A fraught election campaign closes Thursday in Venezuela, mired in uncertainty with President Nicolas Maduro having warned of a "bloodbath" if he loses -- which polls say is likely.
Maduro, seeking a third six-year term, trails far behind opposition candidate Edmundo Gonzalez Urrutia in stated voter intent, but observers and experts doubt he will give up power after Sunday's vote.
Maduro, in office since taking over from Hugo Chavez in 2013, counts the electoral authorities, military top brass and other state institutions among his backers. He also has enjoyed unlimited access to state media and funding for propaganda on everything from building facades to toll booth signage and even ambulances.
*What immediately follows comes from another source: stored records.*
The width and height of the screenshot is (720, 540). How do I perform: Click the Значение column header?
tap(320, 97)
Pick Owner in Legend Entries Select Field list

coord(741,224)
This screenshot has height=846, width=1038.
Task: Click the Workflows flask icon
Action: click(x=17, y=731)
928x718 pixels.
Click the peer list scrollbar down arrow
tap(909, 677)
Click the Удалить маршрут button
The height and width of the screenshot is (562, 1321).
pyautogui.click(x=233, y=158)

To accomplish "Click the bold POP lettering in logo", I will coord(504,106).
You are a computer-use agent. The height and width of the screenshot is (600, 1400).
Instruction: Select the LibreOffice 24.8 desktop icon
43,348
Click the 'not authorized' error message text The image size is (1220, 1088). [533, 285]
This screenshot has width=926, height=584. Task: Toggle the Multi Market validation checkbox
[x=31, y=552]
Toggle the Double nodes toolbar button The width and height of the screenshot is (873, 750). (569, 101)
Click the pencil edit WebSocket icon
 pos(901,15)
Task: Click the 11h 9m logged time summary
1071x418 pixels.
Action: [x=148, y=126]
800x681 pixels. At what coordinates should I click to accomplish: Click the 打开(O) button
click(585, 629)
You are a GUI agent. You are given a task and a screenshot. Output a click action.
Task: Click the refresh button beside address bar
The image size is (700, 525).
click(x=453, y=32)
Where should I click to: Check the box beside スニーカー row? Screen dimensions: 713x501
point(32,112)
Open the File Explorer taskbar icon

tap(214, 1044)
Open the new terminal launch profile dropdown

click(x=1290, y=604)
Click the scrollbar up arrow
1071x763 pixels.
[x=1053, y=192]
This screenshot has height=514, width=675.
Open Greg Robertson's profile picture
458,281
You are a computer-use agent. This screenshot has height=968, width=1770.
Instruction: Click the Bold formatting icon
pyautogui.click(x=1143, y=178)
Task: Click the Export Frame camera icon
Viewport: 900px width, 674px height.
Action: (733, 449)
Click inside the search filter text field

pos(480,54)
For the final day of campaigning, 61-year-old Maduro and Gonzalez Urrutia, 74, will both hold rallies in the capital Caracas amid a climate of nervousness about possible fraud in Sunday's vote and violence in the aftermath.
Maduro has urged supporters to march from one end of the capital to the other, ending in the city center.
Gonzalez Urrutia will campaign in a well-to-do neighborhood accompanied by wildly popular opposition leader Maria Corina Machado, who overwhelmingly won a primary vote last year but was barred from the race by institutions loyal to Maduro.
Last week, Maduro warned the vote's outcome would decide the future of the economically devastated country. The choice is "whether it becomes a peaceful Venezuela or a convulsed, violent and conflict-ridden Venezuela. Peace or war," he said.
Earlier, he said Venezuela risks a "bloodbath" if he loses to an opposition he described as "fascists."
The statement drew criticism from Brazil's President Luiz Inacio Lula da Silva, who said it "scared" him.
"Maduro has to learn: if you win, you stay. If you lose, you go," said the veteran politician.
Argentina's former president Alberto Fernandez echoed Lula's sentiment on Tuesday, after which Venezuela withdrew an invitation for him to observe Sunday's polling.
Maduro on Wednesday dismissed Lula's concerns, telling supporters: "He who is afraid should take a chamomile tea."
He insisted he was the only one who could "guarantee peace and tranquility," while reminding the nation the armed forces were on his side.
The rally, like the dozens of others Maduro has held countrywide, was broadcast live by state television, which has been a pillar of the incumbent's wall-to-wall campaign.
Gonzalez Urrutia, for his part, said Thursday: "They may have the resources of the state, they may have control of the CNE (electoral authority), they may have the prosecutor who applauds their abuses, but we have the love, the support and enthusiasm of the vast majority of Venezuelans who want change in peace."
Maduro's 2018 reelection was rejected as illegitimate by most Western and Latin American countries.
But years of tough sanctions and other pressure failed to dislodge the president, who enjoys support from a system of political patronage as well as from Cuba, Russia and China.
The formerly rich petro-state has seen GDP fall by 80 percent in less than a decade on his watch, driving some seven million of its citizens to flee -- adding to migration pressure on the United States.
Most Venezuelans live on just a few dollars a month, with the health care and education systems in total disrepair, and biting shortages of electricity and fuel.
The government blames US sanctions for the state of affairs, but observers say the collapse of the country's all-important oil industry was mainly the result of deep-rooted corruption and mismanagement.
Chile's leftist President Gabriel Boric on Thursday urged "transparent, competitive" elections.
Last week, Venezuelan rights group Foro Penal reported 102 arrests this year of people linked to the opposition campaign, adding to more than 270 "political prisoners" in the country.
Some 21 million Venezuelans are eligible to vote.
Caracas has withdrawn an invitation to European Union experts to observe the vote, while allowing monitors from the UN and the US-based Carter Center.